YouTube-Video: Mutter gewinnt gegen Musikkonzern

Recht, Politik & EU Die YouTube-Nutzerin Stephanie Lenz aus den USA hat eine Auseinandersetzung mit dem Musikkonzern Universal Music gewonnen. Vor einem kalifornischen Bezirksgericht bekam sie in ihrem Anliegen Recht, berichtete 'Hollywood Reporter'. Hintergrund des Rechtsstreits war ein Video, das Lenz im Jahr 2007 auf YouTube hochgeladen hatte. Dieses zeigte, wie ihr kleines Kind zum Song "Let's Go Crazy" von Prince tanzte. Universal schickte daraufhin eine Aufforderung an YouTube, den Clip wegen der Verletzung von Urheberrechten zu löschen.

Lenz wollte dies jedoch nicht durchgehen lassen und setzte sich zur Wehr. Ihrer Ansicht nach war ihr Vorgehen durch die Fair Use-Prinzipien im Urheberrecht abgedeckt, die eine Nutzung geschützter Werke auch ohne Zustimmung der Rechteinhaber in einem gewissen Rahmen zulässt.

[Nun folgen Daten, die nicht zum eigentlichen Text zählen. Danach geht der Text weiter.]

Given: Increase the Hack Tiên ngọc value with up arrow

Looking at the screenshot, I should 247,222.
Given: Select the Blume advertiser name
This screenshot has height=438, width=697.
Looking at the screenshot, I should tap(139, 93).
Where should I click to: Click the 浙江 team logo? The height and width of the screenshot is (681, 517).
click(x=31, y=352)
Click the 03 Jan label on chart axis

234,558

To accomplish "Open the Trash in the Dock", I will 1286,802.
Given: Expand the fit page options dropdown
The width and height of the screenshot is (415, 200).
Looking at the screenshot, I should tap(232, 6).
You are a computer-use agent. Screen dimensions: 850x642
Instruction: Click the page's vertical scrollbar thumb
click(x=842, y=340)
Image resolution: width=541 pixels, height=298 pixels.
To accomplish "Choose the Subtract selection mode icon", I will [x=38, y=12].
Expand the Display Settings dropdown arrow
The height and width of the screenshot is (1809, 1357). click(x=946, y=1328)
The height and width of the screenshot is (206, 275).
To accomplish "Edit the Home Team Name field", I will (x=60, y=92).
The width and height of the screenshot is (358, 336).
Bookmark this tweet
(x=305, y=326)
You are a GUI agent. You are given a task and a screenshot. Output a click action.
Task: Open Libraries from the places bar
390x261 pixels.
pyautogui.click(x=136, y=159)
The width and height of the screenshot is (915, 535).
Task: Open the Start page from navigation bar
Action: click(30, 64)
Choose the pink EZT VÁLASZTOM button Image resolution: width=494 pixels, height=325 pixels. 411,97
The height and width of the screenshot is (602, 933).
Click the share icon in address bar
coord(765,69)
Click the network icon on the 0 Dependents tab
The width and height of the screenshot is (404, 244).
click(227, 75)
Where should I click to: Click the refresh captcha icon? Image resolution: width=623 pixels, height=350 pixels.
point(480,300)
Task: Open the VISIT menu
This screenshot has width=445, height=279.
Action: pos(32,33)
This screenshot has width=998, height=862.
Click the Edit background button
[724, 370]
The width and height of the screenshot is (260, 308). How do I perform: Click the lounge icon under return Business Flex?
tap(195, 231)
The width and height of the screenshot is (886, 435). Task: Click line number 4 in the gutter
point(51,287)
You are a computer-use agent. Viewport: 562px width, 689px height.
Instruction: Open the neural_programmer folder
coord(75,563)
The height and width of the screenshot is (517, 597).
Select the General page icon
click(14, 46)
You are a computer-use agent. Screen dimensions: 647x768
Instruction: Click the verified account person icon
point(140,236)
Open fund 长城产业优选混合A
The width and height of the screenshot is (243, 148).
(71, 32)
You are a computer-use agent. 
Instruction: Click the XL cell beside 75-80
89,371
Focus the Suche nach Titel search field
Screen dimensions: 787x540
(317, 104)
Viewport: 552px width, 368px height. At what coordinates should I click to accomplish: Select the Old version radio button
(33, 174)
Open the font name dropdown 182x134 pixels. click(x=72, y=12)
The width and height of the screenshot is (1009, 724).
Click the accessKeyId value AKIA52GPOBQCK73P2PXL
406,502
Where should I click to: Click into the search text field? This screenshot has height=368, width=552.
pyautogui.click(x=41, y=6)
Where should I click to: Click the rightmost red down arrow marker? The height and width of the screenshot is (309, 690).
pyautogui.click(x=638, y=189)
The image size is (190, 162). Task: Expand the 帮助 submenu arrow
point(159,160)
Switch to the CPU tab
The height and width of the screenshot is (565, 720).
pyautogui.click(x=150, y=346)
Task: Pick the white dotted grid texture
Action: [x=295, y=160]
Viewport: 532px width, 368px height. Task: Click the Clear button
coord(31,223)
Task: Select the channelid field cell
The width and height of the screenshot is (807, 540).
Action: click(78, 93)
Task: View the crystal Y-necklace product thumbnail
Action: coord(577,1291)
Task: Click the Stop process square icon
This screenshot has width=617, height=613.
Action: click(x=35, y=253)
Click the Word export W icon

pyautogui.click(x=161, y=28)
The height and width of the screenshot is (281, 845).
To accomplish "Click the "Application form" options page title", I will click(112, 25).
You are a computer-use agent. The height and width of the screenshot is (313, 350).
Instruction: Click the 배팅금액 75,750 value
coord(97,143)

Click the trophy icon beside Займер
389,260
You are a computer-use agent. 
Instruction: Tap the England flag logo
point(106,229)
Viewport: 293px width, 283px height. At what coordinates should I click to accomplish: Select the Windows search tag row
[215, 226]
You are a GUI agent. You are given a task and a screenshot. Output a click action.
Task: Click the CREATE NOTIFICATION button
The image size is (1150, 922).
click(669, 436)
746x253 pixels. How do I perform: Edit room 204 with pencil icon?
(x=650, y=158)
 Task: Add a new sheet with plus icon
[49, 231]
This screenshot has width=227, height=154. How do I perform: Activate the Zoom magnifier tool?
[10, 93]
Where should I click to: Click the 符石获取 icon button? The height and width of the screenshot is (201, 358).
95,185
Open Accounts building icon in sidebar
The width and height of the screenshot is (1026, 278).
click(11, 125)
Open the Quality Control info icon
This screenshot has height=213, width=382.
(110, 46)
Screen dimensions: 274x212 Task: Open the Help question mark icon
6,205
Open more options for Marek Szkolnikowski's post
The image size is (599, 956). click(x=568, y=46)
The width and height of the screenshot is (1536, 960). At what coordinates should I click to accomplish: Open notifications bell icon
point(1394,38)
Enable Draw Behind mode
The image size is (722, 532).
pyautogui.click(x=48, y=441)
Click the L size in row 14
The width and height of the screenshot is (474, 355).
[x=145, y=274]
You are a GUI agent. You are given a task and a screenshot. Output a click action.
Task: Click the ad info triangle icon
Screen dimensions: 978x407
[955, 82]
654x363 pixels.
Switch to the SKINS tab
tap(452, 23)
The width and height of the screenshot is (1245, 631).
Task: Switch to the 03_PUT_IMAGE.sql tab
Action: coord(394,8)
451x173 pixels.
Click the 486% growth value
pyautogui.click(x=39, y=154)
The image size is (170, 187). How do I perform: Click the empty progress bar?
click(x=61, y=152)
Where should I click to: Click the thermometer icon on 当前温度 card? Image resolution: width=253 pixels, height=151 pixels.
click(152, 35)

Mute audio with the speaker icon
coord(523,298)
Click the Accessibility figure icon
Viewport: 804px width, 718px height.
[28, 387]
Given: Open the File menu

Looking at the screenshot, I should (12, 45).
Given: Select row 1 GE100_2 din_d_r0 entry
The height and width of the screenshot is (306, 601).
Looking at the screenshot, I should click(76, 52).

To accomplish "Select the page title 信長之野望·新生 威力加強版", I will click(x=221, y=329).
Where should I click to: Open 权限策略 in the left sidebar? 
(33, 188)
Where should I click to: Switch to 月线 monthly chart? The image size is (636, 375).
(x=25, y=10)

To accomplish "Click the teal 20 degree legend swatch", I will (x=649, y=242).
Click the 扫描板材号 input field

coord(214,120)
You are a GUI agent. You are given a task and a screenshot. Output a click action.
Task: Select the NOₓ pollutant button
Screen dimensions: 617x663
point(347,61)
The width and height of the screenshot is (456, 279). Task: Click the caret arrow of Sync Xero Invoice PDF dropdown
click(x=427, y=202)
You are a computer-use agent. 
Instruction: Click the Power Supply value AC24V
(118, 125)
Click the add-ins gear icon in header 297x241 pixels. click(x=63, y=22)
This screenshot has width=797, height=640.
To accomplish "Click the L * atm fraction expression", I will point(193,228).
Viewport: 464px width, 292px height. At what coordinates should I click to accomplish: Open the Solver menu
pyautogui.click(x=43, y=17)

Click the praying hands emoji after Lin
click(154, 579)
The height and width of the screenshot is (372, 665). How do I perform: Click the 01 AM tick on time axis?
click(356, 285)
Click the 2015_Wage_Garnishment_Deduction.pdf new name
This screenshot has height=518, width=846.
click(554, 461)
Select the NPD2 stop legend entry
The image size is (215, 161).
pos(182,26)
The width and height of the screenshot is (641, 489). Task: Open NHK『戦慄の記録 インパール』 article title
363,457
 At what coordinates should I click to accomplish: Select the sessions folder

Hilfe fand Lenz bei der US-Bürgerrechtsorganisation Electronic Frontier Foundation (EFF). Gemeinsam zog man vor Gericht. Dieses wies die Argumentation der Universal-Anwälte zurück und gab Lenz Recht. Der Musikkonzern steckte so nicht nur eine Niederlage ein, sondern muss auch für sämtliche Verfahrenskosten aufkommen.